= Short task =
In the stretch of the listing from the line containing "Where should I click to: Click the 141" through the line containing "click(655, 74)", replace "popup" with "dialog" and write out those lines with nothing else changed.

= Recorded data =
## begin
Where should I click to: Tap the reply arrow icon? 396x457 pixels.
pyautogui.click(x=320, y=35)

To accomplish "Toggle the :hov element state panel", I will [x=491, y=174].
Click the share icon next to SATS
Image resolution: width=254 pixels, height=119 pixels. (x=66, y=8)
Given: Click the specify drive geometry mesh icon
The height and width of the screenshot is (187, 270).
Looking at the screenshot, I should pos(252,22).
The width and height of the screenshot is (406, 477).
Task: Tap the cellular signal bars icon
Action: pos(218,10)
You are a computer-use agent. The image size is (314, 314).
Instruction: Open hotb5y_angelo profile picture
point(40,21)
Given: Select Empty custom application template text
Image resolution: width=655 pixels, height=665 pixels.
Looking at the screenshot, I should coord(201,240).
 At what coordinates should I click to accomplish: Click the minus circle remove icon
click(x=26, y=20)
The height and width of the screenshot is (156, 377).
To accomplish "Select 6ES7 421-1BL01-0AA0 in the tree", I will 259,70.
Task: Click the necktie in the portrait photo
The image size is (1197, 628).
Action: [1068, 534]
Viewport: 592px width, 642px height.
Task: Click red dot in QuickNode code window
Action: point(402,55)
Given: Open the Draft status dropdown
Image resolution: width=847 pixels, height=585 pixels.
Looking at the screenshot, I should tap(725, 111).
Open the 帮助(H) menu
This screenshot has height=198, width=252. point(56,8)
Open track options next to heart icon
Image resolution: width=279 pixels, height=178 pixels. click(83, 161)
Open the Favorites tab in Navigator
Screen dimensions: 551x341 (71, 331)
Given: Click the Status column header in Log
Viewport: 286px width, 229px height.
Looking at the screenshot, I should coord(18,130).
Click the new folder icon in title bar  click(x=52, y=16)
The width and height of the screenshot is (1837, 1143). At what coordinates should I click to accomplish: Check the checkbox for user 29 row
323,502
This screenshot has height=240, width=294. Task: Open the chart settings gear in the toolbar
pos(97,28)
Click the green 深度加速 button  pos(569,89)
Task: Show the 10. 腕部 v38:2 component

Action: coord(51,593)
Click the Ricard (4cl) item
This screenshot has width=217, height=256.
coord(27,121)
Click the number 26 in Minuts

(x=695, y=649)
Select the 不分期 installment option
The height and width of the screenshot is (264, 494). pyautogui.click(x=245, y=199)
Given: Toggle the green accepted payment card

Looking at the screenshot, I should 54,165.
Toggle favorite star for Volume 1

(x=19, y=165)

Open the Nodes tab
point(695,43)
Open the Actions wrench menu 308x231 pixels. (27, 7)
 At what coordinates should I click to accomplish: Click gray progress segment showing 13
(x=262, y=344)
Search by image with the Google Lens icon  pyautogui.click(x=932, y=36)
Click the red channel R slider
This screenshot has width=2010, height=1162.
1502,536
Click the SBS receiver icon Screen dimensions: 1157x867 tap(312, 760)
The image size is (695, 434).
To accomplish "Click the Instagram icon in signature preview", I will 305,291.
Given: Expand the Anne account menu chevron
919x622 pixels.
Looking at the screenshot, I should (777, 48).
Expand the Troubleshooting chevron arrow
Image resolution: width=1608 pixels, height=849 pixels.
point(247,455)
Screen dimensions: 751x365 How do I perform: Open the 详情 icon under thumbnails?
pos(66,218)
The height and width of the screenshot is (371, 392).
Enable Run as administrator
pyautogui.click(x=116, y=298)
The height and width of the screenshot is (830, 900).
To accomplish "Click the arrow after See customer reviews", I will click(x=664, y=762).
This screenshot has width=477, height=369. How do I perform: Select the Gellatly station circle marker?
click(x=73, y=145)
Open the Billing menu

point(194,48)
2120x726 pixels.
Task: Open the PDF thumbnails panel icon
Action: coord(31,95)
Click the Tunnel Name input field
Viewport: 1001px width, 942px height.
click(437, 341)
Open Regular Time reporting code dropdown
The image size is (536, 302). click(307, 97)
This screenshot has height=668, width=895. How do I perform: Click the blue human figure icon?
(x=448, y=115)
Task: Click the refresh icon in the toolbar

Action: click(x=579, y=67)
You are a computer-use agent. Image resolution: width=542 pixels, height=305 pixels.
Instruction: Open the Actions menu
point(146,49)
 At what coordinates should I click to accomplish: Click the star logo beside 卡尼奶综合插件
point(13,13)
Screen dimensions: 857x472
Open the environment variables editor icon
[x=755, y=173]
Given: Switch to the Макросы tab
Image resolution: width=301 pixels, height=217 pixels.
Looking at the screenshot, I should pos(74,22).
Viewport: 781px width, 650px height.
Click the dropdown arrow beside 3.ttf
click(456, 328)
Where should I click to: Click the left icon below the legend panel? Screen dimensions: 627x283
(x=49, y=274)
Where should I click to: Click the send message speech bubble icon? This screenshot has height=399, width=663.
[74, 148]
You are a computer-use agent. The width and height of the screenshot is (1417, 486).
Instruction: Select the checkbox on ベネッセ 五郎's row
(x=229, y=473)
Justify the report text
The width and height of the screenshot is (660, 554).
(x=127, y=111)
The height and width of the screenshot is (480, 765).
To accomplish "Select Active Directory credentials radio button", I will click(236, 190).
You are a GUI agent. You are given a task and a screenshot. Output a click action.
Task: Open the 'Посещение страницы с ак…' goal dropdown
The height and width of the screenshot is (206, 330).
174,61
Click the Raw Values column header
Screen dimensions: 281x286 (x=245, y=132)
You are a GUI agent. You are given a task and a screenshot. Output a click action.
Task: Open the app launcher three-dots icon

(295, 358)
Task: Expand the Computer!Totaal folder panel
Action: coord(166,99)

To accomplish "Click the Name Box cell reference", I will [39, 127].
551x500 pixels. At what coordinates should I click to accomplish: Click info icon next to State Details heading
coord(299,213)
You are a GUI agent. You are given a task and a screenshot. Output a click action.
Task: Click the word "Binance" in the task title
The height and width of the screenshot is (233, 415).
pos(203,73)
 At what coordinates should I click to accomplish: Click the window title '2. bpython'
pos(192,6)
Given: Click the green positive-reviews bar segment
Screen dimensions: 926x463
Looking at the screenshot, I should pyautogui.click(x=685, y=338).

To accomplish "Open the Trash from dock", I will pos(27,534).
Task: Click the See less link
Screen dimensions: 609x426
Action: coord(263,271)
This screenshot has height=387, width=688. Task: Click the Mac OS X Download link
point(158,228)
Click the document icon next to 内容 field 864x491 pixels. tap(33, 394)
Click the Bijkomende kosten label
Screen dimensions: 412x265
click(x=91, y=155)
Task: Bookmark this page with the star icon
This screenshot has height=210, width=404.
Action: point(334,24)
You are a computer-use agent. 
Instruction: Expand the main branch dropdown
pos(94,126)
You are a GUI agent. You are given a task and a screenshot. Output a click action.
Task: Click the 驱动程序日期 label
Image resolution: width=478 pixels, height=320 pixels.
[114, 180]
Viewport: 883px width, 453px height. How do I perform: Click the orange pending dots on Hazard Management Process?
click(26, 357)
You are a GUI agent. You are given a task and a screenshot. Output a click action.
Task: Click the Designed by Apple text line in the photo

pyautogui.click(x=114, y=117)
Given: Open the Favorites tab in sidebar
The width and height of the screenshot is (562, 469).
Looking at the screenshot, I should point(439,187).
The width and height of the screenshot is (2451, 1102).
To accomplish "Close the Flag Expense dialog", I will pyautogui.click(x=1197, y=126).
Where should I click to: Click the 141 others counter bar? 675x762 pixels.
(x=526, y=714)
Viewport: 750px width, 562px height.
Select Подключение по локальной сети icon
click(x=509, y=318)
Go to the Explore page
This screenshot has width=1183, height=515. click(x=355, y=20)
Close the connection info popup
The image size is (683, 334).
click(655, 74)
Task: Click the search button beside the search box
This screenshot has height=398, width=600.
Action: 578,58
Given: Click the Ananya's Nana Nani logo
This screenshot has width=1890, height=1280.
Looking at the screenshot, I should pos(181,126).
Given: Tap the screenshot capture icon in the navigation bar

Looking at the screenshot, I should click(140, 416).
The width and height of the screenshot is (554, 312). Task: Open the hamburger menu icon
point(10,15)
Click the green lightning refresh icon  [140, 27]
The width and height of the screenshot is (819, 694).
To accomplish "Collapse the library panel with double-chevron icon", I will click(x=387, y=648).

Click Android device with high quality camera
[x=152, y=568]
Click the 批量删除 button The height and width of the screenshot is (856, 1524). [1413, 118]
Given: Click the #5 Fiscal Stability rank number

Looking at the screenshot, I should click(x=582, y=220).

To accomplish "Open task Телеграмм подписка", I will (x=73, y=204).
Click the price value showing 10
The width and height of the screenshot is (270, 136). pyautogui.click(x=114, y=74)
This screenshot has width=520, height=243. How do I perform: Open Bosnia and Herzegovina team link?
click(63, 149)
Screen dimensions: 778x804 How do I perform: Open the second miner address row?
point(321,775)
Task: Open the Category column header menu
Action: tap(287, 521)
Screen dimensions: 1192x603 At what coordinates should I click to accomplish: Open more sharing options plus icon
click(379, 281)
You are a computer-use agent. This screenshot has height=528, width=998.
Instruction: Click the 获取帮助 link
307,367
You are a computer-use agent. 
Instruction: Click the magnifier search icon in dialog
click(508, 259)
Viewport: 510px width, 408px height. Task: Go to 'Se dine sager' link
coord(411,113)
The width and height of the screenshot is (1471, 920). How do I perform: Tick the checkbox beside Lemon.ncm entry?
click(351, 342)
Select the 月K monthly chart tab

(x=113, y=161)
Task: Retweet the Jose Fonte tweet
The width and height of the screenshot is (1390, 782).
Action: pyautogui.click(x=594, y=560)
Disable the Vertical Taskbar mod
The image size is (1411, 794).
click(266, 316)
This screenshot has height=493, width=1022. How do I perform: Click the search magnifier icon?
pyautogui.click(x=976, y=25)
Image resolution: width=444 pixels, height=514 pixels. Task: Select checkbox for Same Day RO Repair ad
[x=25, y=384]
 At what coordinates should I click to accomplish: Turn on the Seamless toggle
## end
= Result of the exercise =
Where should I click to: Click the 141 others counter bar? 675x762 pixels.
(x=526, y=714)
Viewport: 750px width, 562px height.
Select Подключение по локальной сети icon
click(x=509, y=318)
Go to the Explore page
This screenshot has width=1183, height=515. click(x=355, y=20)
Close the connection info dialog
The image size is (683, 334).
click(655, 74)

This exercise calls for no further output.